Geriatric Activation in the ED

In the hospital’s ED, geriatric activation is initiated for patients 70 and older who don’t meet existing level 1 or 2 activation criteria, such as actual or potential airway compromise or pre-hospital CPR or cardiac arrest (level 1) or fall from any height with head injury on anticoagulants (level 2). Instead, criteria for pathway activation include a suspected injury sustained 24 hours prior to presentation that meets any of these conditions:

  • recent head trauma and Glasgow Coma Scale <15
  • traumatic mechanism and systolic blood pressure <100 mmHg
  • struck by any moving vehicle at any speed
  • fall from any height with suspected injury, excluding isolated injury below the elbow or knee

Within 30 minutes of geriatric activation, both an ED and trauma provider will respond at bedside. Patients are also expedited to CT imaging and evaluated for frailty. An elevated frailty score triggers a geriatric consultation with Lauren A. Parker, MD, section chief of geriatrics and palliative care at NYU Langone Hospital—Brooklyn, or another of the hospital’s staff geriatricians.

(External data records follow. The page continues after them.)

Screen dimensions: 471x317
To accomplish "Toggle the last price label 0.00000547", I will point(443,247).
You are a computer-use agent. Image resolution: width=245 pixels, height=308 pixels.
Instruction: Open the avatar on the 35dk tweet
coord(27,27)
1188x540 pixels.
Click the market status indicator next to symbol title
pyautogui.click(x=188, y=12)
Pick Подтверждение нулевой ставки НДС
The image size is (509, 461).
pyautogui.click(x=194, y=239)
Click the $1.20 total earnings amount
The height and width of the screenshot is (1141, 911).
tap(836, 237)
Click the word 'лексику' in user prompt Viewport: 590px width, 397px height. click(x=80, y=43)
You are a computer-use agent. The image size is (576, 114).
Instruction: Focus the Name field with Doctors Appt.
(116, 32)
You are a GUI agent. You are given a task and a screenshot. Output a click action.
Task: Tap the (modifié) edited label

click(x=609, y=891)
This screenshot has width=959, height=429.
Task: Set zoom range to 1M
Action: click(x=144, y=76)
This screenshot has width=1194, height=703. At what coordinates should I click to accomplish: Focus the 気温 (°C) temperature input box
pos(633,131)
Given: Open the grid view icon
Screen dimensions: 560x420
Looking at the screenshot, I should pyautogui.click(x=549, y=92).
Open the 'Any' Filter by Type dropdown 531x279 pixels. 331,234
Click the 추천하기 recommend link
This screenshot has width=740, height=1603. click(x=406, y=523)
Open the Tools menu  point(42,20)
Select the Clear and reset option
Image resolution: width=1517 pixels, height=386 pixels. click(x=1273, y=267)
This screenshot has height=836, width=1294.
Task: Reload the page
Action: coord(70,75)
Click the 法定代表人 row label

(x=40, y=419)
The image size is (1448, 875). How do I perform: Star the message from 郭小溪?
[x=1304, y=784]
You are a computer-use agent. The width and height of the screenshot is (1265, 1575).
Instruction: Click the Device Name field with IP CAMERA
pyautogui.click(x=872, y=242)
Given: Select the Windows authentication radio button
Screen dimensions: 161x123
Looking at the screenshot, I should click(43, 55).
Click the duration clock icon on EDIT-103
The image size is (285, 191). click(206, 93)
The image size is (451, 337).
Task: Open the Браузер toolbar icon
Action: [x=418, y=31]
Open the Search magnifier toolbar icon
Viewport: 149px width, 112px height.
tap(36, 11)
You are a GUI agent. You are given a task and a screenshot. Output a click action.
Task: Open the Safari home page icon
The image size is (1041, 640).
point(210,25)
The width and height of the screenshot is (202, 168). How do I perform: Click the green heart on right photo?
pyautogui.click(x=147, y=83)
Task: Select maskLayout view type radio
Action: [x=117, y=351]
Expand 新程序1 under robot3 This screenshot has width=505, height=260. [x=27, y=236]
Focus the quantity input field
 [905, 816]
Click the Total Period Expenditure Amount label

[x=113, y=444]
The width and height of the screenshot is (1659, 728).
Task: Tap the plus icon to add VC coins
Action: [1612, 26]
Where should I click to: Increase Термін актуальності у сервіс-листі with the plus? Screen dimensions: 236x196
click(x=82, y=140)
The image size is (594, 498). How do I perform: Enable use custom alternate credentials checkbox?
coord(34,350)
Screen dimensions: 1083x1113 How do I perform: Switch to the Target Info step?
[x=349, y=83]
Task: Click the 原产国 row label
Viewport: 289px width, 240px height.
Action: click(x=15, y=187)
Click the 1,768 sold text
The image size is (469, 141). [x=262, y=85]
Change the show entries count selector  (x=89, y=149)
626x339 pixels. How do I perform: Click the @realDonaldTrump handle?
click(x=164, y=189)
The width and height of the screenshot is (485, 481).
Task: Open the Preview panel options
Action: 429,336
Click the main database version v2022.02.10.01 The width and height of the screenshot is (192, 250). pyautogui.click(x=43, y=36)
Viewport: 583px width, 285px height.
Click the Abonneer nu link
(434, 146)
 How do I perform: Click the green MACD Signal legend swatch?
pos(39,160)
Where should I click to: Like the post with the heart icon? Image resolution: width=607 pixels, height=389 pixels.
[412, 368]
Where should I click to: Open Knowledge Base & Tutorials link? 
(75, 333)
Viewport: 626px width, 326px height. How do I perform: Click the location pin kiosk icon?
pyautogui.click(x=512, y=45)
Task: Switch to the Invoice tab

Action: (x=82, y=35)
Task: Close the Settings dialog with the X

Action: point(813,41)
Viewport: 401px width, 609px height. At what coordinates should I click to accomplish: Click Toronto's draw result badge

“We follow patients throughout their hospital stay, communicate with their families, and coordinate with their PCP for seamless transitions of care.”

Lauren A. Parker, MD

“Having a geriatrician with expertise in helping to manage patients’ acute symptoms and prevent delirium can help shape the course of their hospitalization and improve care,” Dr. Parker says.

Unique Trauma Needs of Older Adults

Geriatric trauma care at NYU Langone Hospital—Brooklyn is multidisciplinary and begins with a comprehensive geriatric assessment. Below are examples of some of the care that patients may receive, depending on their needs:

  • delirium screening, which is repeated every time the geriatrician meets with the patient, and recommendations for managing and preventing delirium
  • coordination with nursing staff to ensure patients have their hearing aids or hearing amplifier, dentures, and eyeglasses
  • preoperative recommendations to surgical teams for patients with cognitive impairment at high risk of postoperative delirium
  • coordination with nutritionists to address malnutrition and physical therapy to expedite mobility assessments after surgery
  • consultation with a speech–language pathologist to evaluate for post-injury dysphagia
  • a comprehensive fall assessment to determine cause and identify preventive strategies

A medication review and guidance on polypharmacy and pain management are also common. “Sometimes we’re calling patients’ pharmacies to verify medications,” Dr. Parker says. Recommendations may include reducing or discontinuing medications that may increase risk for falls or delirium, or that are inappropriate for older adults.

“We follow patients throughout their hospital stay, communicate with their families, and coordinate with their PCP for seamless transitions of care,” Dr. Parker says. “We also coordinate with the social work team to evaluate for elder abuse and ensure access to community resources. Our goal is to try to return patients back to baseline as much as possible, with minimal impairment.”

Overall, recognizing the unique needs of older adults in Brooklyn with a lower level of trauma activation in the ED and partnering with the hospital’s geriatric medicine service can help improve patients’ quality of life and provide peace of mind for patients and their families.

“So much of the work in caring for these patients is managing their nontraumatic issues, such as their transition from inpatient to outpatient care,” Dr. Hawkins says. “Our geriatricians are excellent partners and incredibly active and proactive, always adding value to the care of these patients in the hospital and going forward.”